February is heart month, which is a good time to talk about healthy fats during pregnancy.
I often find people think that they should avoid fat…have a look at what Vanessa Pietrantonio, our nutrition student has summarized based on the current evidence.
Why is eating fat important?
Eating fat is an important part of pregnancy. Fats provide your body with energy, help make important hormones, cushions your organs, and help with absorbing certain vitamins in our bodies. Most of our fat comes from the food we eat, so it is important to eat the right type of fat.
Canada’s Food Guide recommends having a small amount (2-3 tablespoons) of unsaturated fat each day, and to limit saturated and trans fats. Eating too much saturated and trans fats can increase your risk of developing heart disease. Some saturated fats are naturally found in products like milk and cheese, but you can make healthy choices by choosing lower fat options such as 2% milk or less. Trans fats are often found in convenience foods, and should be avoided.
What are the types of fats I should focus on?
Unsaturated fats are the healthy fats. You’ve probably heard of omega-3 fatty acids. These fats are essential because our bodies do not produce them, so we need to get them through our diet.
During pregnancy, it’s especially important to have omega-3 fats which contain DHA (Docosahexaenoic acid) and EPA (Eicosapentaenoic acid).

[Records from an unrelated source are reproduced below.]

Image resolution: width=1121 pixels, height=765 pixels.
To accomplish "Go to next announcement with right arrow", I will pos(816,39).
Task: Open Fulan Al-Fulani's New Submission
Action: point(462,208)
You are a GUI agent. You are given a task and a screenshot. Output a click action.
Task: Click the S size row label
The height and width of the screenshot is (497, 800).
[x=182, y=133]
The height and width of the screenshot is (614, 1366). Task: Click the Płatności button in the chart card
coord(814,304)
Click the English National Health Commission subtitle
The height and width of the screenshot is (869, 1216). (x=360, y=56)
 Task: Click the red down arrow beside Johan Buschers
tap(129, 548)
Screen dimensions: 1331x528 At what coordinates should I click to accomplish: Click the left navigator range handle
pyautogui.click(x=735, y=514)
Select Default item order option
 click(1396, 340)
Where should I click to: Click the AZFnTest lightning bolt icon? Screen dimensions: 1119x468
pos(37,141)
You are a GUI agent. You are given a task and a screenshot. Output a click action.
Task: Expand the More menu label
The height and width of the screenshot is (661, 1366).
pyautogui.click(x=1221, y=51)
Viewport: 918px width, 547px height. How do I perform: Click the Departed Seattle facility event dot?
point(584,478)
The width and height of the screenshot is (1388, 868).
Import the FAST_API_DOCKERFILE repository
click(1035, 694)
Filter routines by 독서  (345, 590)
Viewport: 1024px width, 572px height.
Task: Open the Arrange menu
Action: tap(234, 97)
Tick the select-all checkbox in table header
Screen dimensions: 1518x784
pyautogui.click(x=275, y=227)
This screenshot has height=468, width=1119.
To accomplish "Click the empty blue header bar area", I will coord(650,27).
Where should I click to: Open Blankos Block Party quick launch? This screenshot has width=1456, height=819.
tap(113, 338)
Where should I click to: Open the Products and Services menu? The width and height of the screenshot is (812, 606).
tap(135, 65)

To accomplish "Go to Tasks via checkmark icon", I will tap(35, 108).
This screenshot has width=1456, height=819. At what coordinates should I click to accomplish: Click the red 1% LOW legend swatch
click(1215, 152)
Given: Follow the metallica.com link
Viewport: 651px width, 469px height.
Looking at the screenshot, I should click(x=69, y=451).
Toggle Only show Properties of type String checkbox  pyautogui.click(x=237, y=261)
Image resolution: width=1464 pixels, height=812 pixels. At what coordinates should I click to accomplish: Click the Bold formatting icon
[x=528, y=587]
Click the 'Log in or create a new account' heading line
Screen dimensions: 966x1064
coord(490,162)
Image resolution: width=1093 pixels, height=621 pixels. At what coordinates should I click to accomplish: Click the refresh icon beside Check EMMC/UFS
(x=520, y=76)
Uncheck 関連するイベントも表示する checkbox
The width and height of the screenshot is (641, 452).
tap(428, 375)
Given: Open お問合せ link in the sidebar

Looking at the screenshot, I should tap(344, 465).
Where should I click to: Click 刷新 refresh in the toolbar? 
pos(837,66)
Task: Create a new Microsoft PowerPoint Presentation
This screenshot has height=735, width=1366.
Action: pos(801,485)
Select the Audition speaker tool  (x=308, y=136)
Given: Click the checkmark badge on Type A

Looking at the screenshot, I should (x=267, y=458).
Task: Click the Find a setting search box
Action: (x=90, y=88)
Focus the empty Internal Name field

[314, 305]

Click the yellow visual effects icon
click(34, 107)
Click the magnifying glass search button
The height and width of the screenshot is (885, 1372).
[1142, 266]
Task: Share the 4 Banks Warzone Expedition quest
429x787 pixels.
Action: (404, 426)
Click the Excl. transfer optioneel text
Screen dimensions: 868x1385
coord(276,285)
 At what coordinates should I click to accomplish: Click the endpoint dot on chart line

The omega-3 fats help develop your baby’s nervous system, eyes, and growing brain. DHA and EPA are only found in animal products. Food sources include fatty fish such as salmon, arctic char, anchovies and sardines. If you’re a vegetarian, don’t worry! Some foods are enriched with EPA and DHA and those can include things like eggs, milk, yogurt, or soy beverages. Look for the words “fortified”, or “added” on the packaging.